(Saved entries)

=== Begin Enclosure ===

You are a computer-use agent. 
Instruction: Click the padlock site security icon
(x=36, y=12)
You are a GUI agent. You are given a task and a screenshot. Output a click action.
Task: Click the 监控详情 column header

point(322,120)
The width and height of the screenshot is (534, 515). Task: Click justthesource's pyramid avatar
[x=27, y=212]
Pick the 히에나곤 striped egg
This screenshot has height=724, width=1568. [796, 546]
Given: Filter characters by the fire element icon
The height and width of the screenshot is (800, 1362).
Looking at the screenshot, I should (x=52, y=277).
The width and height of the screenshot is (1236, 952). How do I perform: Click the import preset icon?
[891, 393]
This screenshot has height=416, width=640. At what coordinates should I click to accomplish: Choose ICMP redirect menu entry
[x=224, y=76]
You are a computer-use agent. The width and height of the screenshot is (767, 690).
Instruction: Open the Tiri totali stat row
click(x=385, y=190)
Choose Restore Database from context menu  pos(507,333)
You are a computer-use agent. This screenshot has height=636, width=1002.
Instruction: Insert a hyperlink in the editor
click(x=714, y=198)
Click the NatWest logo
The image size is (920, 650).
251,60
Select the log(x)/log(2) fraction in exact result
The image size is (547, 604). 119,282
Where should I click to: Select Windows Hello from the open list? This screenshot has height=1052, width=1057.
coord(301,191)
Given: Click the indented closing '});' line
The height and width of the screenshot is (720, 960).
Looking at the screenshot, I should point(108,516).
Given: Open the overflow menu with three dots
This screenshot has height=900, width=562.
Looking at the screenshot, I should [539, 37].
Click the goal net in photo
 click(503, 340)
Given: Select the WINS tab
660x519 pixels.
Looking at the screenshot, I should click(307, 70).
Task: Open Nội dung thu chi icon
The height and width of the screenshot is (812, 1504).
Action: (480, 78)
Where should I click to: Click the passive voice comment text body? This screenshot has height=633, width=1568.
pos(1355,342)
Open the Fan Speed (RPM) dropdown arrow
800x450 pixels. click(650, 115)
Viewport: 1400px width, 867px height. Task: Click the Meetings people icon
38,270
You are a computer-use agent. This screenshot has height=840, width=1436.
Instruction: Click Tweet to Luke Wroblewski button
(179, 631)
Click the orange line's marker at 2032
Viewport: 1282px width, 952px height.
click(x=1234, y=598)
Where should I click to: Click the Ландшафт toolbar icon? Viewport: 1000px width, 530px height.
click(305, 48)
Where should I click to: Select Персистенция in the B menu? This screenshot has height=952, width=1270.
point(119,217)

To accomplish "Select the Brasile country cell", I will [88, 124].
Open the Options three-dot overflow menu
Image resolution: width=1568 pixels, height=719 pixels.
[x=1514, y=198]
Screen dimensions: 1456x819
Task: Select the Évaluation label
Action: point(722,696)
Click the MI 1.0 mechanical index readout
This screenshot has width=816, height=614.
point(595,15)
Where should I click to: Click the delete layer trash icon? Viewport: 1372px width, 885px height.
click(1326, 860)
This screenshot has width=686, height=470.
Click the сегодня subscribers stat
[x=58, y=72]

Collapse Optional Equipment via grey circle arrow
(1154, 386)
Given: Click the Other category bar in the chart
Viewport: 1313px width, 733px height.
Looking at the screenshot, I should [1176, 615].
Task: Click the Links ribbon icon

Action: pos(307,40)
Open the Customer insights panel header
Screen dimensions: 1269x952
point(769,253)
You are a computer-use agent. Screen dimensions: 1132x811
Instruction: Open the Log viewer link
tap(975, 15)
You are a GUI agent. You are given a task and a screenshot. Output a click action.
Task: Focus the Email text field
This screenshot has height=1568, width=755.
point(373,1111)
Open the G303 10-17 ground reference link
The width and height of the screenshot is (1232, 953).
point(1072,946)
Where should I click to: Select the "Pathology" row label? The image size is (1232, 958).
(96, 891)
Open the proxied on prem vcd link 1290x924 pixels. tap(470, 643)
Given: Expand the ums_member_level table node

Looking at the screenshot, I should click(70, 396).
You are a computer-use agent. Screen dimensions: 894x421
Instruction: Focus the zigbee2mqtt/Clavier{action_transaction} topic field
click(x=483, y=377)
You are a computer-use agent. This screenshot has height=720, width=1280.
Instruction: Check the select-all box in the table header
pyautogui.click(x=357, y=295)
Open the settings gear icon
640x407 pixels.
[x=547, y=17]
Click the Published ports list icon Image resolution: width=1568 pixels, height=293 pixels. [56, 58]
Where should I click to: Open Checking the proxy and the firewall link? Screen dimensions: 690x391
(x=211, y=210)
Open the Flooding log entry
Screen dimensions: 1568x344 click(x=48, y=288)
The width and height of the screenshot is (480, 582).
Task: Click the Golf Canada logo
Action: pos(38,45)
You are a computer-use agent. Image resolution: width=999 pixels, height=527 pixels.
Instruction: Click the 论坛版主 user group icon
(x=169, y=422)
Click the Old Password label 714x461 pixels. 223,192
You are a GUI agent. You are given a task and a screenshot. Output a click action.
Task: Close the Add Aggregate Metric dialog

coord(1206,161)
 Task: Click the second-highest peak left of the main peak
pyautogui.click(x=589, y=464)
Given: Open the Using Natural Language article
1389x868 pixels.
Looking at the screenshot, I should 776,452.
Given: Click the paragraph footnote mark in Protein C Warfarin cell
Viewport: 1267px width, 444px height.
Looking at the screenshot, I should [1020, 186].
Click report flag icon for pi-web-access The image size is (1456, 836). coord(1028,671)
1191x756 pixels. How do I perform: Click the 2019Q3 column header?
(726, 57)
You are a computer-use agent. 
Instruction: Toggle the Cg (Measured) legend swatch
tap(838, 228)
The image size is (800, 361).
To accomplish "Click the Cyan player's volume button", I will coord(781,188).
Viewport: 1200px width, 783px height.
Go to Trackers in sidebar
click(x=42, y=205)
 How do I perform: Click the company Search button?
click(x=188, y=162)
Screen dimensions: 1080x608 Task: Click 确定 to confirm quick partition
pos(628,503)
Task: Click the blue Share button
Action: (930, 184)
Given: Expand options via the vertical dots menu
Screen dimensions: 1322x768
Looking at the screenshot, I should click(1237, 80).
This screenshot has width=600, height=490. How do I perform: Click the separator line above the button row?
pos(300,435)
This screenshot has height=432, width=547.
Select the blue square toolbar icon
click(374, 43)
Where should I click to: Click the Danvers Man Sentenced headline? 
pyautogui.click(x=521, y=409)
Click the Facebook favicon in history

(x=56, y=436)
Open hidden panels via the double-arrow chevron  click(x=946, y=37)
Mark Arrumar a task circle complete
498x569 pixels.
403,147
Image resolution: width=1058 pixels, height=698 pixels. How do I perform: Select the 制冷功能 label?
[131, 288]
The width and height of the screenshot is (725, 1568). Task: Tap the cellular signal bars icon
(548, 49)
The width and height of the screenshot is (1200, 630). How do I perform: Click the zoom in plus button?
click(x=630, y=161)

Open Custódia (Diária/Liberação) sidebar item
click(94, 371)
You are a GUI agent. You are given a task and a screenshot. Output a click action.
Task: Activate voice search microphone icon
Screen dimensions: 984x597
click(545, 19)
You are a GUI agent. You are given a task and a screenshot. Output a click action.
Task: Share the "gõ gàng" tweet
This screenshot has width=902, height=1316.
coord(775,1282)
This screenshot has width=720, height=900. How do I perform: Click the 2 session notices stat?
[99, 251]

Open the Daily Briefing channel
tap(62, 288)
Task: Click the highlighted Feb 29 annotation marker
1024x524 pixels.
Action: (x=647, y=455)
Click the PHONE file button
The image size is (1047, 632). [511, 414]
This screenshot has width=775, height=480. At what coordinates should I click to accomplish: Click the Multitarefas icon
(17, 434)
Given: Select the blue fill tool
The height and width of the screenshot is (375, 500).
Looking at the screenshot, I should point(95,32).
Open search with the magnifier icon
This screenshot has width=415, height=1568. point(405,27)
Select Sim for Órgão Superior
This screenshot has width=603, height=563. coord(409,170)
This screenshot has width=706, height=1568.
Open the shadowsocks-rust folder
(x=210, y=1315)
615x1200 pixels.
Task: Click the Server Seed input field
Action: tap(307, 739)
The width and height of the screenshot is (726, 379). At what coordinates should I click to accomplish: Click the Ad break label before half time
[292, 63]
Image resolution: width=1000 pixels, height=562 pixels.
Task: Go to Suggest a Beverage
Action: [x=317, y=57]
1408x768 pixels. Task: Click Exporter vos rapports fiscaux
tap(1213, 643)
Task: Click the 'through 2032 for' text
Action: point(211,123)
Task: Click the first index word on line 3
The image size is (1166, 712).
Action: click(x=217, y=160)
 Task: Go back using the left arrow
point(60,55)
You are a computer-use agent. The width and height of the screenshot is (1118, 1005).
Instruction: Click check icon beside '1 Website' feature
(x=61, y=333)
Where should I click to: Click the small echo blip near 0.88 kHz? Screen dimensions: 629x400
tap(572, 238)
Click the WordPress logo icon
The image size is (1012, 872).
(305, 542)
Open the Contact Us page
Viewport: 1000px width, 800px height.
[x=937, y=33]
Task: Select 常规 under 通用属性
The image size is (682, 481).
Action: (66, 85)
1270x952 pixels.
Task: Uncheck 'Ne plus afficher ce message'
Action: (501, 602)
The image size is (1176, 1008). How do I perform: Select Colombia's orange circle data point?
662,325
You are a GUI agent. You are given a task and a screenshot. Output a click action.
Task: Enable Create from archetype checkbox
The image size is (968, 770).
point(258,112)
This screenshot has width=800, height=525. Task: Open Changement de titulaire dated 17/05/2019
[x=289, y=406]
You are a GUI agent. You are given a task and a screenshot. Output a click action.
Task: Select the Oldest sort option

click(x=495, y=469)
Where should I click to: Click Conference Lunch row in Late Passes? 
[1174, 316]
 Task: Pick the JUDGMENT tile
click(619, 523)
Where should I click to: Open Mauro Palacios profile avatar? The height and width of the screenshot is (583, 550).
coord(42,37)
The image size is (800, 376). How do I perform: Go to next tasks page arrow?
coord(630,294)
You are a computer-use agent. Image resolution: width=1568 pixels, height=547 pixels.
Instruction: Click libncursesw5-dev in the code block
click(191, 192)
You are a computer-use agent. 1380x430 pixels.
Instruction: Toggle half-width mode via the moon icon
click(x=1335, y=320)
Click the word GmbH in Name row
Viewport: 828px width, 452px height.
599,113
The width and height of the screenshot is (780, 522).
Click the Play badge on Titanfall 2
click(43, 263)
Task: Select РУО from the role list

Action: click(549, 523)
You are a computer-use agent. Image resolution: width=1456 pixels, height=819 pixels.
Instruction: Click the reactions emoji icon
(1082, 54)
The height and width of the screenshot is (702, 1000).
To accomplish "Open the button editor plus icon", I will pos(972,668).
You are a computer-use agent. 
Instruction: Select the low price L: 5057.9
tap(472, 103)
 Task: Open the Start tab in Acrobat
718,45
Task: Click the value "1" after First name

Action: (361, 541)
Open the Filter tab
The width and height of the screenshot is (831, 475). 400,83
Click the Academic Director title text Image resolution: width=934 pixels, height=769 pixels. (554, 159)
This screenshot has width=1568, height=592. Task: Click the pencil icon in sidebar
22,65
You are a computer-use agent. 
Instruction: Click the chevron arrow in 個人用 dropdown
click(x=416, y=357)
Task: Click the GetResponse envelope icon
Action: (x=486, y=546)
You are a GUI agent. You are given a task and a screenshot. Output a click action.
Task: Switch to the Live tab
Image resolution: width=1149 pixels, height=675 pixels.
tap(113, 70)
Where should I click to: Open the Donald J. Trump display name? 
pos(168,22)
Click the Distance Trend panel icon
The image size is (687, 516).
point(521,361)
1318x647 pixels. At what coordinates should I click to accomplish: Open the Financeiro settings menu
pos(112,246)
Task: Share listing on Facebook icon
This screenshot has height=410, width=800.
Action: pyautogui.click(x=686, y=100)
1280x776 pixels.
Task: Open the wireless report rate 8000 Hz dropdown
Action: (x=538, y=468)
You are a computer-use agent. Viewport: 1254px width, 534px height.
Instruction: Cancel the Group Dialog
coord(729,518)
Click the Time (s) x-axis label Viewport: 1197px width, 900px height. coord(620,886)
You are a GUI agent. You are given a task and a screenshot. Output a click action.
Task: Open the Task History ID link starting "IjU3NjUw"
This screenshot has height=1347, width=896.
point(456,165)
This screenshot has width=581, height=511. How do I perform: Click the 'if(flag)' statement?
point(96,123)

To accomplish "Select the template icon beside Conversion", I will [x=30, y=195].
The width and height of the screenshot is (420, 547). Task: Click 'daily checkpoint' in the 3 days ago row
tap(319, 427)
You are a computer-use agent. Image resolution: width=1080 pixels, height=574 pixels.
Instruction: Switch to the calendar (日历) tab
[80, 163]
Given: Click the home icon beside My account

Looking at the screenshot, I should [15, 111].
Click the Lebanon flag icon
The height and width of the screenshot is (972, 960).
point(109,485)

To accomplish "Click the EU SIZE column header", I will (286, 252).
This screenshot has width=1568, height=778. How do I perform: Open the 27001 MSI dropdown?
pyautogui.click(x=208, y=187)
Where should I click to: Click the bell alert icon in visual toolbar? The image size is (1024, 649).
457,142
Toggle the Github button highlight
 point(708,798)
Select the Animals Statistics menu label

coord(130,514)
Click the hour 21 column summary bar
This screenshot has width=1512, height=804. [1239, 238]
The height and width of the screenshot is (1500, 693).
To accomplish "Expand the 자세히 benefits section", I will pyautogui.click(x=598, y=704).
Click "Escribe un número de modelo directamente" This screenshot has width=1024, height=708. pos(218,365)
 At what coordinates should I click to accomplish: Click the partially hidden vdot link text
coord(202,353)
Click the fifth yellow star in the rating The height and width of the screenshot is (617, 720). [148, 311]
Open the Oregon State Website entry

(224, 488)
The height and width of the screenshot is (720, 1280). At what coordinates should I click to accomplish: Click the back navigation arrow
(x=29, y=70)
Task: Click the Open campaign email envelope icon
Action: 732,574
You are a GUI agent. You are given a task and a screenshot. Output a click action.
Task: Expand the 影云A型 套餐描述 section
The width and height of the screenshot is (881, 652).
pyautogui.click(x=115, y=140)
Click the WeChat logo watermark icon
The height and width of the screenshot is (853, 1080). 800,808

=== End Enclosure ===

#### What to work on
No line before the one with "Click the fifth" belongs in the answer; copy that line and the rest of the records exactly.

#### Solution to the problem
Click the fifth yellow star in the rating The height and width of the screenshot is (617, 720). [148, 311]
Open the Oregon State Website entry

(224, 488)
The height and width of the screenshot is (720, 1280). At what coordinates should I click to accomplish: Click the back navigation arrow
(x=29, y=70)
Task: Click the Open campaign email envelope icon
Action: 732,574
You are a GUI agent. You are given a task and a screenshot. Output a click action.
Task: Expand the 影云A型 套餐描述 section
The width and height of the screenshot is (881, 652).
pyautogui.click(x=115, y=140)
Click the WeChat logo watermark icon
The height and width of the screenshot is (853, 1080). 800,808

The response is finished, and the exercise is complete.